Measuring the Solar System
Transits of Venus are so rare because the planet's orbit is tilted just over three degrees from the plane of the solar system. This means that most of the time Venus passes above or below the sun's disk, as seen from Earth.
On average, we see four transits of Venus within 243 years. The events happen in pairs spaced eight years apart, and they alternate whether Venus crosses the top or the bottom of the solar disk, Williams' Pasachoff said. This year, for instance, the planet will transit the top of the sun.
Astronomers first used telescopes to observe a transit of Venus in 1639.
But it wasn't until 1769 that dozens of scientists scattered across the globe to make detailed measurements of the event, including the famous voyage of British lieutenant James Cook, who had astronomers collecting transit data from the island of Tahiti during his South Pacific expedition.
(Related: "Journals of Captain Cook Go Online.")
Observations from different locations on Earth allowed scientists to not only triangulate the true size of the sun but also to more accurately determine the distance between the sun and Earth.
"Prior to that, the estimates of those scales were mostly educated guesswork," Chabot's Burress said.
Based on the 18th-century transit, astronomers calculated that the sun is 95 million miles (153 million kilometers) away—only slightly off from the true Earth-sun distance of 93 million miles (150 million kilometers).
"Since we already knew the relative spacing between the orbits of all the planets, once we determined the Earth-sun distance, in one fell swoop we were able to calculate the distances to all the other planets."
Venus Transit a Key to Planetary Puzzles
Today, 21st-century astronomers hope to use the 2012 transit of Venus to collect data on the planet's atmosphere and compare their findings to measurements from the European Space Agency's Venus Express orbiter.
The orbiter has returned information on intriguing weather patterns in Venus's dense atmosphere, but at close range the craft can see only one region at a time.
(See "Venus Craft Reveals Lightning, Supports Watery Past.")
The transit, meanwhile, will allow astronomers to get a broader picture of Venuvian weather in the planet's upper atmosphere and see how different regions interact.
In addition, scientists using the NASA-ESA Hubble Space Telescope will use the transit to help improve techniques for finding and characterizing planets around other stars, aka exoplanets.
With its sensitive instrumentation designed to peer deep into the cosmos, Hubble can't look directly at the sun.
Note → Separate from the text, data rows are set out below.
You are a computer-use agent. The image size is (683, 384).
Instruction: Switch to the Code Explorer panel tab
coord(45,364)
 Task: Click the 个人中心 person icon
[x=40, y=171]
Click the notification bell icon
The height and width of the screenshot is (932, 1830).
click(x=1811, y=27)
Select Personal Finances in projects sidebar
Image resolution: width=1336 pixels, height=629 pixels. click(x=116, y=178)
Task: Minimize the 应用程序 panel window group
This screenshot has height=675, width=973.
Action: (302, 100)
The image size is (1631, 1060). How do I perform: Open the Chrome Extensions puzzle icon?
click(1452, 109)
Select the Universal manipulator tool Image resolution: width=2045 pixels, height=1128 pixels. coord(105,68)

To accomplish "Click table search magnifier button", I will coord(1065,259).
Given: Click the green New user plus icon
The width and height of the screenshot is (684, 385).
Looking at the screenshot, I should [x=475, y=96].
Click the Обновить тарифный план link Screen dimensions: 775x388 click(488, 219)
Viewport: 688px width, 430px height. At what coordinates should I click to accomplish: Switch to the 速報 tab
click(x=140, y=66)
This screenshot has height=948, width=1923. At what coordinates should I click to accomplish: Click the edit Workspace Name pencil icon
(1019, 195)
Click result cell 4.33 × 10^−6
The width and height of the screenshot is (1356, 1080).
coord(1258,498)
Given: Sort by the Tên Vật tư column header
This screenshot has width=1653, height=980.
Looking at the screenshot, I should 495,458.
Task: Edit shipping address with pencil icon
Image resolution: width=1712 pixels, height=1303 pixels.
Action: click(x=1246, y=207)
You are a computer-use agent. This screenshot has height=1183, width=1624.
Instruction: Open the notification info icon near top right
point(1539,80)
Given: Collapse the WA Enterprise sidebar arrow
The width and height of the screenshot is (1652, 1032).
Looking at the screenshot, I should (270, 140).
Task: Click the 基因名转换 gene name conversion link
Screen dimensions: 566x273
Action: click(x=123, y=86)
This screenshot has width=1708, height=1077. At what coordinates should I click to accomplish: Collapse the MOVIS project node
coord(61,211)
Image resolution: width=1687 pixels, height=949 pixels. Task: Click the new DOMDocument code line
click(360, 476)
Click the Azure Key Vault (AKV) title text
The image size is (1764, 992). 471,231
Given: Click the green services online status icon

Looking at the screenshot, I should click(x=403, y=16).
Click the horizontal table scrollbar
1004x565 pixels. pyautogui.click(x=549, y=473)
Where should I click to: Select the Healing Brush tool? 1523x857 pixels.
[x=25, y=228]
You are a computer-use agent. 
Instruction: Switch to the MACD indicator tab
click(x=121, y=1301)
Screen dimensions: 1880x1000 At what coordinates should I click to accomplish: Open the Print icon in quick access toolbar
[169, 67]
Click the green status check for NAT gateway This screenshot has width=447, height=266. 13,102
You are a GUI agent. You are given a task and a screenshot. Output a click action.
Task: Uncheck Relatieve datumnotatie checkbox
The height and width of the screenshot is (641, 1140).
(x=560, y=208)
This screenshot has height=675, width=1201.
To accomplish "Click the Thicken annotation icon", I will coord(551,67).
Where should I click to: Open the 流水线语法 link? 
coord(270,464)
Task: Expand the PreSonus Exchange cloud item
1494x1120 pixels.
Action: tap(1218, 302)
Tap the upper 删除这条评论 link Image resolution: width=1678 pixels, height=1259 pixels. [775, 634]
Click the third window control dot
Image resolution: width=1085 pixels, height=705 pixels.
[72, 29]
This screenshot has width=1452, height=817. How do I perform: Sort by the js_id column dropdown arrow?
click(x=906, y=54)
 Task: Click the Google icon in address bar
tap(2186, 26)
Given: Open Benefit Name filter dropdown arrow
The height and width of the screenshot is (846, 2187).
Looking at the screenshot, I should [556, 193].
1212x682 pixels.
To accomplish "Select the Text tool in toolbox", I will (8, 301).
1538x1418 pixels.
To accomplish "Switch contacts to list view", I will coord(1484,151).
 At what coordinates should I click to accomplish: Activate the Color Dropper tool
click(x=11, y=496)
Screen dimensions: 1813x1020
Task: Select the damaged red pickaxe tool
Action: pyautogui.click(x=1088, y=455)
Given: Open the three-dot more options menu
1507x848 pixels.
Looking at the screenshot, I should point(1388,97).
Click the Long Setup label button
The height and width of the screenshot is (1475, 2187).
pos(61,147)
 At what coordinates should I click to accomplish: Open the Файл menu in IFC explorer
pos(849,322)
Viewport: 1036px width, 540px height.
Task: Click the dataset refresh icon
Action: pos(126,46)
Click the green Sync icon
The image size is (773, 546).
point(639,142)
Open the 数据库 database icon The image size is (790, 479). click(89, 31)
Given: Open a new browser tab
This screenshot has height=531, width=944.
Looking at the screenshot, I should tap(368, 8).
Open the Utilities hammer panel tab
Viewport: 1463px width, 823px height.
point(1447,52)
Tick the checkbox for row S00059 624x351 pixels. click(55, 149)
Instead astronomers will have the orbiting observatory aimed at the moon to watch for the slight drop in reflected sunlight during the transit.
The hope is that Hubble's activity will be a good parallel to observations currently being carried out by NASA's Kepler spacecraft, which looks for dips in starlight caused by planets transiting their host stars, as seen from Earth.
A prolific planet hunter, Kepler has already racked up 61 confirmed planets and more than 2,300 planetary candidates. (Related: "NASA Finds Smallest Earthlike Planet Outside Solar System.")
However, "since the stars are so far away that no details can be seen, those exoplanet transits are visible only in the total light of the star," Williams's Pasachoff said.
Scientists therefore have to make a number of estimates when analyzing Kepler data to tease out a planet's size and atmospheric properties.
Watching how the sun's light changes during the Venus transit can show astronomers whether their calculations capture the known properties of a nearby planet, helping them to refine their models for studying more distant worlds.
"Understanding the details of a transit in our own system can be the key to unlocking the transits of exoplanets in faraway solar systems."